5Autre spécificité bretonne, un centrisme catholique et clairement républicain tente de se dégager du bloc des droites conservatrices à partir du milieu des années 1920 engrangeant quelques succès législatifs sous la houlette du PDP. Avec des relais de presse importants et contre une fraction de l’épiscopat très à droite (proche de l’Action française jusqu’en 1926) et du clergé, ces démocrates-chrétiens mènent un rude combat politique contre la droite conservatrice divisant le camp des catholiques.
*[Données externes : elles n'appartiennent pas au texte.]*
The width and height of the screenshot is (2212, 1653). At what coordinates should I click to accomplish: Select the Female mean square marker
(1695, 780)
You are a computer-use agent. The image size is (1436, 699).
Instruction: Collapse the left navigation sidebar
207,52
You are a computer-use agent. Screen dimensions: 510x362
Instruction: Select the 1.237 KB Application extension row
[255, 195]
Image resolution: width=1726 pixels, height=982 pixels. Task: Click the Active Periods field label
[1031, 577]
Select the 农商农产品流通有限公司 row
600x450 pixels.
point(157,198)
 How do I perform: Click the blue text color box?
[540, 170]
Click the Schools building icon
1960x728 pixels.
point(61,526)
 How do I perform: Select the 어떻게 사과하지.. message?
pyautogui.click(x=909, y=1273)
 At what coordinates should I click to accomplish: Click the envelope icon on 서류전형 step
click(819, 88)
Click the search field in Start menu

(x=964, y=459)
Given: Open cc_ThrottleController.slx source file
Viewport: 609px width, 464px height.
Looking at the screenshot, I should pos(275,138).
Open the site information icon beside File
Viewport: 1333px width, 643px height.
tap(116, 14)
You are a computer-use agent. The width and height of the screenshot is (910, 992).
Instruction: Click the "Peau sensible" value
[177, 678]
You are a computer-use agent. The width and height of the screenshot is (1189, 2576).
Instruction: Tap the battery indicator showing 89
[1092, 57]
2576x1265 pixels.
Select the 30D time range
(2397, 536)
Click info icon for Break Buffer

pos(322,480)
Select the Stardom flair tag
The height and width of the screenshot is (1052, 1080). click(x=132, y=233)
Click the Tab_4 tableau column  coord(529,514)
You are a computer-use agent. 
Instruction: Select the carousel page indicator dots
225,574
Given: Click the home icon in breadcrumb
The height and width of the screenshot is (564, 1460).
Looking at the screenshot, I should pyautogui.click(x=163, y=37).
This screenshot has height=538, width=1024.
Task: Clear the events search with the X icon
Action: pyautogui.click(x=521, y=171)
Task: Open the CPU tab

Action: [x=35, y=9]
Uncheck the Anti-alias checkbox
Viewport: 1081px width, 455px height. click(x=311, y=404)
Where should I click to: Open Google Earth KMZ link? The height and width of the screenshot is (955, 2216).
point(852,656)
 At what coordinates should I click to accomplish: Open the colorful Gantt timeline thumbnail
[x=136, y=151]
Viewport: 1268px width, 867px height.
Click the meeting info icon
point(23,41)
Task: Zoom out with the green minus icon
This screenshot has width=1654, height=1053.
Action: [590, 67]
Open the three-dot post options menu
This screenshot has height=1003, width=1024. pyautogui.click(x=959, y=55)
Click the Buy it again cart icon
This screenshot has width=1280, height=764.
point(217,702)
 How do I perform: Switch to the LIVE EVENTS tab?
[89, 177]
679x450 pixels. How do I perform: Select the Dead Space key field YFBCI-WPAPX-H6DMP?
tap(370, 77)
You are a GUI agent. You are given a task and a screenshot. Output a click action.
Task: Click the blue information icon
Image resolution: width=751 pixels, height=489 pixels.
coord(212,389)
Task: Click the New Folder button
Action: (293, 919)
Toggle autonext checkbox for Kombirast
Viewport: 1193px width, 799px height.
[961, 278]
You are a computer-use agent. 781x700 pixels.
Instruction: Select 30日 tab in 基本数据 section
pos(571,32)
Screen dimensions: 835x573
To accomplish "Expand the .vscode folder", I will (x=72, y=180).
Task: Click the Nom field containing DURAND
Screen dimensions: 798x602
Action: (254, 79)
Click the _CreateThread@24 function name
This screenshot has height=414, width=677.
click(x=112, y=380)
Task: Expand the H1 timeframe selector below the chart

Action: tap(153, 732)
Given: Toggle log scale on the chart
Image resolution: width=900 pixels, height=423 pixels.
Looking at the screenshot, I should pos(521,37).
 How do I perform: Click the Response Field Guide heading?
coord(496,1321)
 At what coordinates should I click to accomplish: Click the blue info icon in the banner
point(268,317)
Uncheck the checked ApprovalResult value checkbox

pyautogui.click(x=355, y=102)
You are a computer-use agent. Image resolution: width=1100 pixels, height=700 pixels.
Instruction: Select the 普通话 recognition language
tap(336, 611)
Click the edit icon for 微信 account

Dans quelques départements, en 1919 et en 1924, ces démocrates-chrétiens ont tenté des alliances électorales avec des centristes laïques en butte au radical-socialisme trop anticlérical à leur goût et aux socialistes SFIO. Prématurés, leurs efforts pour surmonter le clivage droite-gauche n’ont pas abouti les contraignants à rester dans le camp de droites en 1924 et en 1936. Ceci dit, en dépit de ses velléités centristes, l’opposition dure du PDP au Cartel des gauches comme au Front populaire en fait encore un parti de droite. Ce centrisme catholique débouche néanmoins sur les impressionnants succès électoraux du MRP en 1945-1946, moins au niveau local qu’au plan parlementaire. Comme dans les partis de la gauche marxiste, des hommes et des femmes issus de la Résistance développent ce nouveau parti qui capte une grande partie de l’électorat de la droite catholique, parfois en concurrence avec des listes de droite, parfois en alliance comme dans le Morbihan. Par crainte du PCF, voire de la SFIO, ce vote en faveur du MRP est lourd de contradictions car ce n’est pas vraiment un vote d’adhésion. Et à la première occasion, c’est-à-dire en 1947, ces électeurs vont retourner vers la droite classique qui, affaiblie en 1945 sauf en Loire-Inférieure, se réorganise rapidement. Le RPF gaulliste joue alors le rôle de sas en affaiblissant le MRP qui va camper au centre droit.
6La gauche connaît en Bretagne des évolutions comparables aux tendances nationales même si elle est souvent minoritaire dans l’entre-deux-guerres. Puisant leurs racines dans les combats du mouvement ouvrier de la fin du XIXe siècle, isolés et peu nombreux dans les milieux populaires urbains et portuaires, les socialistes réformismes et révolutionnaires n’échappent pas aux crises nationales et internationales. Après la scission du congrès de Tours en 1920, la plupart des cadres de la SFIO reconstruisent le parti socialiste en développant leurs réseaux, ce qui permet un certain essor à la faveur du Front populaire. Le PCF, force marginale, bénéfice lui aussi de la dynamique du Front populaire pour élargir sa modeste implantation. La Seconde Guerre mondiale modifie le rapport des forces à gauche en sa faveur : en Bretagne le PCF fait jeu égal puis dépasse en voix et en sièges la SFIO en 1946 s’inscrivant dans une dynamique nationale. Mais si la poussée électorale de la gauche marxiste est sensible à la Libération, notamment au niveau local, elle n’en reste pas moins minoritaire dans la région du fait d’un transfert de voix plus que d’une progression, l’électorat radical étant capté par les socialistes et les communistes.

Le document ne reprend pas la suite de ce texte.